TASK GOAL:
Go through the data below and retype all of it exactly.

EXCERPTED RECORDS:
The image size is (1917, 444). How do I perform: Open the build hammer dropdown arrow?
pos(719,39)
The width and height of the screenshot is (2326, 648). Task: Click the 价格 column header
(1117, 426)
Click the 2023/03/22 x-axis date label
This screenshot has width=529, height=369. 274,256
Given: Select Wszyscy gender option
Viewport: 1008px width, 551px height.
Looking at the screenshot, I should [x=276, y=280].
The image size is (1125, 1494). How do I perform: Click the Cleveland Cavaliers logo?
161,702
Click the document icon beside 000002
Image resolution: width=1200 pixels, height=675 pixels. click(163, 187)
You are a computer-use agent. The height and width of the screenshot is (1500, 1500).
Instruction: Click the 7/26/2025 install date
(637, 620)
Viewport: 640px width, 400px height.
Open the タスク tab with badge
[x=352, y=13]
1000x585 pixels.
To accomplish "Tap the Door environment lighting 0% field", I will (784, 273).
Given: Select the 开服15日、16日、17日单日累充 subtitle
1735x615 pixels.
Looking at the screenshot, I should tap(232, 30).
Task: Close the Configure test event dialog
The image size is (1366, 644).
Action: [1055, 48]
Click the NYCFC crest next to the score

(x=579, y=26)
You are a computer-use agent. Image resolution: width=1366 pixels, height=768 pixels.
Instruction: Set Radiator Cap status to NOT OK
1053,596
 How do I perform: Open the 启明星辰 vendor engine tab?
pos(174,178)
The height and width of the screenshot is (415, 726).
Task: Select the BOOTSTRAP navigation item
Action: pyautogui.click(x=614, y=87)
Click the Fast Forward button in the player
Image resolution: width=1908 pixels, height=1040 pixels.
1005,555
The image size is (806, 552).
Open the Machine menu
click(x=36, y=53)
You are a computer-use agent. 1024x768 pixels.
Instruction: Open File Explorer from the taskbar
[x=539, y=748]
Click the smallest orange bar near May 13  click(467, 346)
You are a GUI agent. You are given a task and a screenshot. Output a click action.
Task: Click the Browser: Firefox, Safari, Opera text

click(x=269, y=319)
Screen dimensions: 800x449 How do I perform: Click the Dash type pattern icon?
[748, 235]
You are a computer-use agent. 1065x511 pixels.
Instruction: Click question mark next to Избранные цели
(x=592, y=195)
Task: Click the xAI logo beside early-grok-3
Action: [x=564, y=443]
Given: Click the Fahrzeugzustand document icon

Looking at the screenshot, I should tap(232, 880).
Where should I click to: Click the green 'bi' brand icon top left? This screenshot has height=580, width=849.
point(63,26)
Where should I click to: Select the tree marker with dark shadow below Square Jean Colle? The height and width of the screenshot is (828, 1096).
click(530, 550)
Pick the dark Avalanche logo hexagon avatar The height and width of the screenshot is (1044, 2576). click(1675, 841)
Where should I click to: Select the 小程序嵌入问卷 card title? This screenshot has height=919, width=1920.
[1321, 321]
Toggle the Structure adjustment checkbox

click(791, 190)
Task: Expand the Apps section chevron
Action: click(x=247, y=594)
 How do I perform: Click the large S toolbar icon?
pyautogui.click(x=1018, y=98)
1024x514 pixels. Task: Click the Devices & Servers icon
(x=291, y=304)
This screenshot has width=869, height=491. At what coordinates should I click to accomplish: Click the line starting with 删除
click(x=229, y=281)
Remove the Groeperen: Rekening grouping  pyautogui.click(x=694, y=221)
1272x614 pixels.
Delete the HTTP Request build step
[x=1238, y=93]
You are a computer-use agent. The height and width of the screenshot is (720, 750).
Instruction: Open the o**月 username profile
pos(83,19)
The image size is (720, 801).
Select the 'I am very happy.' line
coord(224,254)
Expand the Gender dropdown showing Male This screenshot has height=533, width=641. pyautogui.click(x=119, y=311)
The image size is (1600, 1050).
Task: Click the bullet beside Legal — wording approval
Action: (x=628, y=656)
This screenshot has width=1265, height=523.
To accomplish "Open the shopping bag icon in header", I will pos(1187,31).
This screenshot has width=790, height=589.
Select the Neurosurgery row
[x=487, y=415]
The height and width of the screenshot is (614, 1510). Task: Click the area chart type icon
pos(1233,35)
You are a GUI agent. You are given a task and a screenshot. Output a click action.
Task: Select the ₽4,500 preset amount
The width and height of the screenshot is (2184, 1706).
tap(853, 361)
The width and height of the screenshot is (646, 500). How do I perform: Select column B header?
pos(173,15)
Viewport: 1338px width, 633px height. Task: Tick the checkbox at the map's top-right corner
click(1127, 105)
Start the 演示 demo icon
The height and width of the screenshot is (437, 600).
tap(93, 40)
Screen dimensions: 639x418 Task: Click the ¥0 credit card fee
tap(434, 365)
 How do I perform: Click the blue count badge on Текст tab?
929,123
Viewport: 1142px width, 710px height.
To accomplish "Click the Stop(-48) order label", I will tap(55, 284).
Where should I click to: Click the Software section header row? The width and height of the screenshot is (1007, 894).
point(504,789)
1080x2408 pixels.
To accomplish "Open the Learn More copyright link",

EXERCISE RESULT:
The image size is (1917, 444). How do I perform: Open the build hammer dropdown arrow?
pos(719,39)
The width and height of the screenshot is (2326, 648). Task: Click the 价格 column header
(1117, 426)
Click the 2023/03/22 x-axis date label
This screenshot has width=529, height=369. 274,256
Given: Select Wszyscy gender option
Viewport: 1008px width, 551px height.
Looking at the screenshot, I should [x=276, y=280].
The image size is (1125, 1494). How do I perform: Click the Cleveland Cavaliers logo?
161,702
Click the document icon beside 000002
Image resolution: width=1200 pixels, height=675 pixels. click(163, 187)
You are a computer-use agent. The height and width of the screenshot is (1500, 1500).
Instruction: Click the 7/26/2025 install date
(637, 620)
Viewport: 640px width, 400px height.
Open the タスク tab with badge
[x=352, y=13]
1000x585 pixels.
To accomplish "Tap the Door environment lighting 0% field", I will (784, 273).
Given: Select the 开服15日、16日、17日单日累充 subtitle
1735x615 pixels.
Looking at the screenshot, I should tap(232, 30).
Task: Close the Configure test event dialog
The image size is (1366, 644).
Action: [1055, 48]
Click the NYCFC crest next to the score

(x=579, y=26)
You are a computer-use agent. Image resolution: width=1366 pixels, height=768 pixels.
Instruction: Set Radiator Cap status to NOT OK
1053,596
 How do I perform: Open the 启明星辰 vendor engine tab?
pos(174,178)
The height and width of the screenshot is (415, 726).
Task: Select the BOOTSTRAP navigation item
Action: pyautogui.click(x=614, y=87)
Click the Fast Forward button in the player
Image resolution: width=1908 pixels, height=1040 pixels.
1005,555
The image size is (806, 552).
Open the Machine menu
click(x=36, y=53)
You are a computer-use agent. 1024x768 pixels.
Instruction: Open File Explorer from the taskbar
[x=539, y=748]
Click the smallest orange bar near May 13  click(467, 346)
You are a GUI agent. You are given a task and a screenshot. Output a click action.
Task: Click the Browser: Firefox, Safari, Opera text

click(x=269, y=319)
Screen dimensions: 800x449 How do I perform: Click the Dash type pattern icon?
[748, 235]
You are a computer-use agent. 1065x511 pixels.
Instruction: Click question mark next to Избранные цели
(x=592, y=195)
Task: Click the xAI logo beside early-grok-3
Action: [x=564, y=443]
Given: Click the Fahrzeugzustand document icon

Looking at the screenshot, I should tap(232, 880).
Where should I click to: Click the green 'bi' brand icon top left? This screenshot has height=580, width=849.
point(63,26)
Where should I click to: Select the tree marker with dark shadow below Square Jean Colle? The height and width of the screenshot is (828, 1096).
click(530, 550)
Pick the dark Avalanche logo hexagon avatar The height and width of the screenshot is (1044, 2576). click(1675, 841)
Where should I click to: Select the 小程序嵌入问卷 card title? This screenshot has height=919, width=1920.
[1321, 321]
Toggle the Structure adjustment checkbox

click(791, 190)
Task: Expand the Apps section chevron
Action: click(x=247, y=594)
 How do I perform: Click the large S toolbar icon?
pyautogui.click(x=1018, y=98)
1024x514 pixels. Task: Click the Devices & Servers icon
(x=291, y=304)
This screenshot has width=869, height=491. At what coordinates should I click to accomplish: Click the line starting with 删除
click(x=229, y=281)
Remove the Groeperen: Rekening grouping  pyautogui.click(x=694, y=221)
1272x614 pixels.
Delete the HTTP Request build step
[x=1238, y=93]
You are a computer-use agent. The height and width of the screenshot is (720, 750).
Instruction: Open the o**月 username profile
pos(83,19)
The image size is (720, 801).
Select the 'I am very happy.' line
coord(224,254)
Expand the Gender dropdown showing Male This screenshot has height=533, width=641. pyautogui.click(x=119, y=311)
The image size is (1600, 1050).
Task: Click the bullet beside Legal — wording approval
Action: (x=628, y=656)
This screenshot has width=1265, height=523.
To accomplish "Open the shopping bag icon in header", I will pos(1187,31).
This screenshot has width=790, height=589.
Select the Neurosurgery row
[x=487, y=415]
The height and width of the screenshot is (614, 1510). Task: Click the area chart type icon
pos(1233,35)
You are a GUI agent. You are given a task and a screenshot. Output a click action.
Task: Select the ₽4,500 preset amount
The width and height of the screenshot is (2184, 1706).
tap(853, 361)
The width and height of the screenshot is (646, 500). How do I perform: Select column B header?
pos(173,15)
Viewport: 1338px width, 633px height. Task: Tick the checkbox at the map's top-right corner
click(1127, 105)
Start the 演示 demo icon
The height and width of the screenshot is (437, 600).
tap(93, 40)
Screen dimensions: 639x418 Task: Click the ¥0 credit card fee
tap(434, 365)
 How do I perform: Click the blue count badge on Текст tab?
929,123
Viewport: 1142px width, 710px height.
To accomplish "Click the Stop(-48) order label", I will tap(55, 284).
Where should I click to: Click the Software section header row? The width and height of the screenshot is (1007, 894).
point(504,789)
1080x2408 pixels.
To accomplish "Open the Learn More copyright link",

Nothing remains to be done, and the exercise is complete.